Have you ever blown it in a tragic way, in a relationship, in a violation of your own integrity, in a forgetting of your first and deepest love? And have you ever had the grace of a profound experience of reconciliation or forgiveness or a finding again of that love or passion that you had lost? This, too, is conversion of a most profound nature.

And then there is Ananias. He, too, is already a follower of Jesus, so his conversion is also not about belief. His challenge is resistance. The Risen Lord wants him to go visit Saul. What?! Ananias knew Saul oversaw the stoning of people like him. And Jesus wants him to go to Saul and heal him? Ananias had Saul in a box, had him figured out, defined and labeled and with good evidence to back up his assessment of this man. He’s actually not too much different than Saul—he saw Saul as totally “other”—Jesus helped him see that Saul was brother. Isn’t it interesting how it doesn’t seem to matter what side we stand on—we can still box in the other, and Jesus is always reconnecting us to each other, showing us our kinship when all we can see are our sharp edges and differences, labels and definitions, that box us in.

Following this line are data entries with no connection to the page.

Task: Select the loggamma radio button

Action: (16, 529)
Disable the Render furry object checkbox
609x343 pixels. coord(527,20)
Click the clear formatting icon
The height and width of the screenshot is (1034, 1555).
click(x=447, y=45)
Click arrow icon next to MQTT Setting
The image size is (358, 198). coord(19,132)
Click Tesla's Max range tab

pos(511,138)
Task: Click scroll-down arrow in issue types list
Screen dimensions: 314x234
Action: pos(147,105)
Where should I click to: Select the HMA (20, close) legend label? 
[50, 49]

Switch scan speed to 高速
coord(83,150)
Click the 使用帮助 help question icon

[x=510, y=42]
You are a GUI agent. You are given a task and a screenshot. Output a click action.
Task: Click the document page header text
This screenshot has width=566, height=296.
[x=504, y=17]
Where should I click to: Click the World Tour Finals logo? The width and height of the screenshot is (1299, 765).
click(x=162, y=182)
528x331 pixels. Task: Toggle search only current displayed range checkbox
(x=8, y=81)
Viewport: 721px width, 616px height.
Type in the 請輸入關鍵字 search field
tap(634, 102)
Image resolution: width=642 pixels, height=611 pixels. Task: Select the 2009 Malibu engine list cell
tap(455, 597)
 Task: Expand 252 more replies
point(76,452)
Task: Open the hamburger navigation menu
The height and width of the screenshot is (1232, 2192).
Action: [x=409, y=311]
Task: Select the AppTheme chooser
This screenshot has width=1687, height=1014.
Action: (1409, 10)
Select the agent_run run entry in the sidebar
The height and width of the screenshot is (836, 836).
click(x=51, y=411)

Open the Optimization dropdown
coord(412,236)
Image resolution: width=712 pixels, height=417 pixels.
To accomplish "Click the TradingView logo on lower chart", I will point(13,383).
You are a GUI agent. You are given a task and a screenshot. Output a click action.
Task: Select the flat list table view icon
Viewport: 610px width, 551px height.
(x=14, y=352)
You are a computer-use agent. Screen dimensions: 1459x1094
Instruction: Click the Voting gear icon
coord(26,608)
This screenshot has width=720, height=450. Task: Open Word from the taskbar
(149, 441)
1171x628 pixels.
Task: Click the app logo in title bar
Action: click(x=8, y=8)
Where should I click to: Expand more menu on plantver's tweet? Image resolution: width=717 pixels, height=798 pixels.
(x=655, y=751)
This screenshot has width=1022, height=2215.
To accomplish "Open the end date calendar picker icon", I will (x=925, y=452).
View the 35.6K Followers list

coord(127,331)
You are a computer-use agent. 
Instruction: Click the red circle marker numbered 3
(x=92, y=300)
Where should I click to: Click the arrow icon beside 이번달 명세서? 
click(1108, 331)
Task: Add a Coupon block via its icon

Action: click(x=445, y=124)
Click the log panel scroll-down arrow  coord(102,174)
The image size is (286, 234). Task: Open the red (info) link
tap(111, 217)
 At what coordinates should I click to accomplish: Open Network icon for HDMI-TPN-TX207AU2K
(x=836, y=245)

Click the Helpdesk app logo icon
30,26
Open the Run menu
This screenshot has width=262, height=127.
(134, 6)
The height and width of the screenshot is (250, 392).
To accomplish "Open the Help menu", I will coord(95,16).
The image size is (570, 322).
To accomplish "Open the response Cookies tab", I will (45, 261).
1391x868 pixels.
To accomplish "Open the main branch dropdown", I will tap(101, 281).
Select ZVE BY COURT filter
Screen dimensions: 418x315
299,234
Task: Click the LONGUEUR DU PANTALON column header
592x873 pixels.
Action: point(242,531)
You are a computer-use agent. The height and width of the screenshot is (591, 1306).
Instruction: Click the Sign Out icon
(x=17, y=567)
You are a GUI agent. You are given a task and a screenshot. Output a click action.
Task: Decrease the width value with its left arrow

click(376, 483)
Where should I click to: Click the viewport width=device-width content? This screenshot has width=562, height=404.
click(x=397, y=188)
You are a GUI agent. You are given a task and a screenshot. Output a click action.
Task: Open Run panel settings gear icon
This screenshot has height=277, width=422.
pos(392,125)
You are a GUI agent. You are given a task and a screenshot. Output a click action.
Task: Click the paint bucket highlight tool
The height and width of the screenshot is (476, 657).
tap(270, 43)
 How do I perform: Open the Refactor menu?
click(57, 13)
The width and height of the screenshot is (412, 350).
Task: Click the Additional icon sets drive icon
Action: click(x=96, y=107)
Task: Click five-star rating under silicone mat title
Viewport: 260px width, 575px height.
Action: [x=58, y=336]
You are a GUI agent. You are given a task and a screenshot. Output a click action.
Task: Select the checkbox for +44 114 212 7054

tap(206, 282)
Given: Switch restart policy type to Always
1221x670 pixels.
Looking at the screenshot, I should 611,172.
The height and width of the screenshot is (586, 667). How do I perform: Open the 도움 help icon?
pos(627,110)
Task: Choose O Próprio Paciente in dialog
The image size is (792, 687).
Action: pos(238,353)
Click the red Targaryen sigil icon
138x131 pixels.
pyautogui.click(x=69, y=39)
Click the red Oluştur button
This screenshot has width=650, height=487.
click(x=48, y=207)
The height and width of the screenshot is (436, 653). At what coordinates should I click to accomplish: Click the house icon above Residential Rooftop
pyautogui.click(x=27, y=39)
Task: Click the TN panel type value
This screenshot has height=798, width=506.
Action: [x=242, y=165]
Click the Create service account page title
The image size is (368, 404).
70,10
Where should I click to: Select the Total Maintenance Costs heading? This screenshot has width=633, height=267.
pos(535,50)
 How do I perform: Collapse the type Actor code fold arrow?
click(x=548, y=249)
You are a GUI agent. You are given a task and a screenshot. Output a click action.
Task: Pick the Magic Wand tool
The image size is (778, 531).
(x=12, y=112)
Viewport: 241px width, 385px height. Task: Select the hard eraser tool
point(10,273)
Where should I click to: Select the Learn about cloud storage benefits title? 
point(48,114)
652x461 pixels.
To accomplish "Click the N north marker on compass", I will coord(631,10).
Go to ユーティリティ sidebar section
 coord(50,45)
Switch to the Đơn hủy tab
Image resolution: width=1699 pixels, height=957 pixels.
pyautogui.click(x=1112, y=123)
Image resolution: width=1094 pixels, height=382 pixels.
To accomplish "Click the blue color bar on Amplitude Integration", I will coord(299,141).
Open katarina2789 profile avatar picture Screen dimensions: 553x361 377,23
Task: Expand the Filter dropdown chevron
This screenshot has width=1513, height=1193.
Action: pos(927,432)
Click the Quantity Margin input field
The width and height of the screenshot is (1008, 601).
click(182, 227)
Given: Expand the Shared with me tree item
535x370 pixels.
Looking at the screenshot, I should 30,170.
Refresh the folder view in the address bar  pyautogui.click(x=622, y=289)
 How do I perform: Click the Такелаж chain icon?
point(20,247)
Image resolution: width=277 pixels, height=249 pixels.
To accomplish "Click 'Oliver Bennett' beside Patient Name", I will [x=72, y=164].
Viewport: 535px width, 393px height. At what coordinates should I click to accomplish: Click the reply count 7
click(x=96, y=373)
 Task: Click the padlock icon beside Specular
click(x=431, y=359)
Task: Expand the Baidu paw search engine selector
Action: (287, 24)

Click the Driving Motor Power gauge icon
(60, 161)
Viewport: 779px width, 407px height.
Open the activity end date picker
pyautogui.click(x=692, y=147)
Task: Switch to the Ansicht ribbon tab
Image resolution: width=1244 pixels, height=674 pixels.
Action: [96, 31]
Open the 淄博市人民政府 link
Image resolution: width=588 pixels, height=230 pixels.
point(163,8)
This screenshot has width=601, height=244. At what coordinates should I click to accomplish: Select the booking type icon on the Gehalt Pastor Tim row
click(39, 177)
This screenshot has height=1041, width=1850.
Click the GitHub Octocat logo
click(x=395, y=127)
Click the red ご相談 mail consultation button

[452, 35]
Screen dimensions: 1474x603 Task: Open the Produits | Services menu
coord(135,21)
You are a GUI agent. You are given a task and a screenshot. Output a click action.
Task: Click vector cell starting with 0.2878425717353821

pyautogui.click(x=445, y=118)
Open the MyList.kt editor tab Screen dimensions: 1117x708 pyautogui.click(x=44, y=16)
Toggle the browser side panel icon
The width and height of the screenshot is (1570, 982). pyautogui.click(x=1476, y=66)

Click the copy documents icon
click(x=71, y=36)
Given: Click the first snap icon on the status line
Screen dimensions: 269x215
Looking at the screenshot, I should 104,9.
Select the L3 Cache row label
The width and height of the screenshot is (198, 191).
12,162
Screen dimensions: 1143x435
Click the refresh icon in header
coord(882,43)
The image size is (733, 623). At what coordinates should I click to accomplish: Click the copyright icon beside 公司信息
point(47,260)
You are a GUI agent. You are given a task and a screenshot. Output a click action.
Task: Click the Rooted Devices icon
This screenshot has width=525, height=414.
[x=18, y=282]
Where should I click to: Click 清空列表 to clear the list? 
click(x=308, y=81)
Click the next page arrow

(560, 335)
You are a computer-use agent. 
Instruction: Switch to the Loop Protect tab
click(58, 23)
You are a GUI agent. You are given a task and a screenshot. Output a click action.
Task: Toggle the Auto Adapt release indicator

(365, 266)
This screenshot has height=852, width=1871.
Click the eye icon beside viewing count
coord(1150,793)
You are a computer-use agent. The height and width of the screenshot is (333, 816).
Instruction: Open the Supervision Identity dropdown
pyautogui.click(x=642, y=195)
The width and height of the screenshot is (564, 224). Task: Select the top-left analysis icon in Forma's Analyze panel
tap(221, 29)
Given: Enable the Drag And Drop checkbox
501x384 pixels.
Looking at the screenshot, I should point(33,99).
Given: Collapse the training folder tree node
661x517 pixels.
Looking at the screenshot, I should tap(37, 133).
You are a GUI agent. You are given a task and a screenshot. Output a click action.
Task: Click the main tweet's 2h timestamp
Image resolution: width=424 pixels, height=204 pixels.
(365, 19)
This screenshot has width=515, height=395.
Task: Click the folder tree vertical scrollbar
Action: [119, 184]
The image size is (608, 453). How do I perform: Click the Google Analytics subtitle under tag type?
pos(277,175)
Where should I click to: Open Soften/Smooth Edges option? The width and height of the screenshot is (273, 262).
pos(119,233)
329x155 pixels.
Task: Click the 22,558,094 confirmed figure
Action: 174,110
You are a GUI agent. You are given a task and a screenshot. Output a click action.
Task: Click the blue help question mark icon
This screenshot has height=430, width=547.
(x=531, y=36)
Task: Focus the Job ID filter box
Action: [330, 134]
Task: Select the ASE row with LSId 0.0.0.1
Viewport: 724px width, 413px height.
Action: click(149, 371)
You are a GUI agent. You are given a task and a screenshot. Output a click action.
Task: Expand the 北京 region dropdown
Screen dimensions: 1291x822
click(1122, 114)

Ananias’ conversion is about overcoming his resistance and releasing his certainty about who Saul was. Ananias has to allow for the possibility that even a man like Saul can change.

Have you ever defined someone right into a box, imprisoned another by your assessment of who you thought they were? And then, have you grabbed an opportunity, maybe not of your own choosing, to encounter them in a whole new way? Again, Ananias got reconnected to the whole when he found room to heal his enemy. The scales didn’t just fall from Saul’s eyes that day, but they also fell from Ananias’.

If today is any indication, conversion is much more about how we get reconnected when we have been rent asunder, from ourselves, from each other, from God, than it is about professing our belief. It’s not that belief is unimportant; it’s just that it is the fruit of transformation, not its source.

Our deepest conversion happens when we get reconnected to the whole. This is the conversion that Jesus lives for, this is the conversion that Jesus died for. This is the conversion that Jesus rose for, this is the conversion that changes our lives, this is the conversion that makes us, and the world, whole. Amen.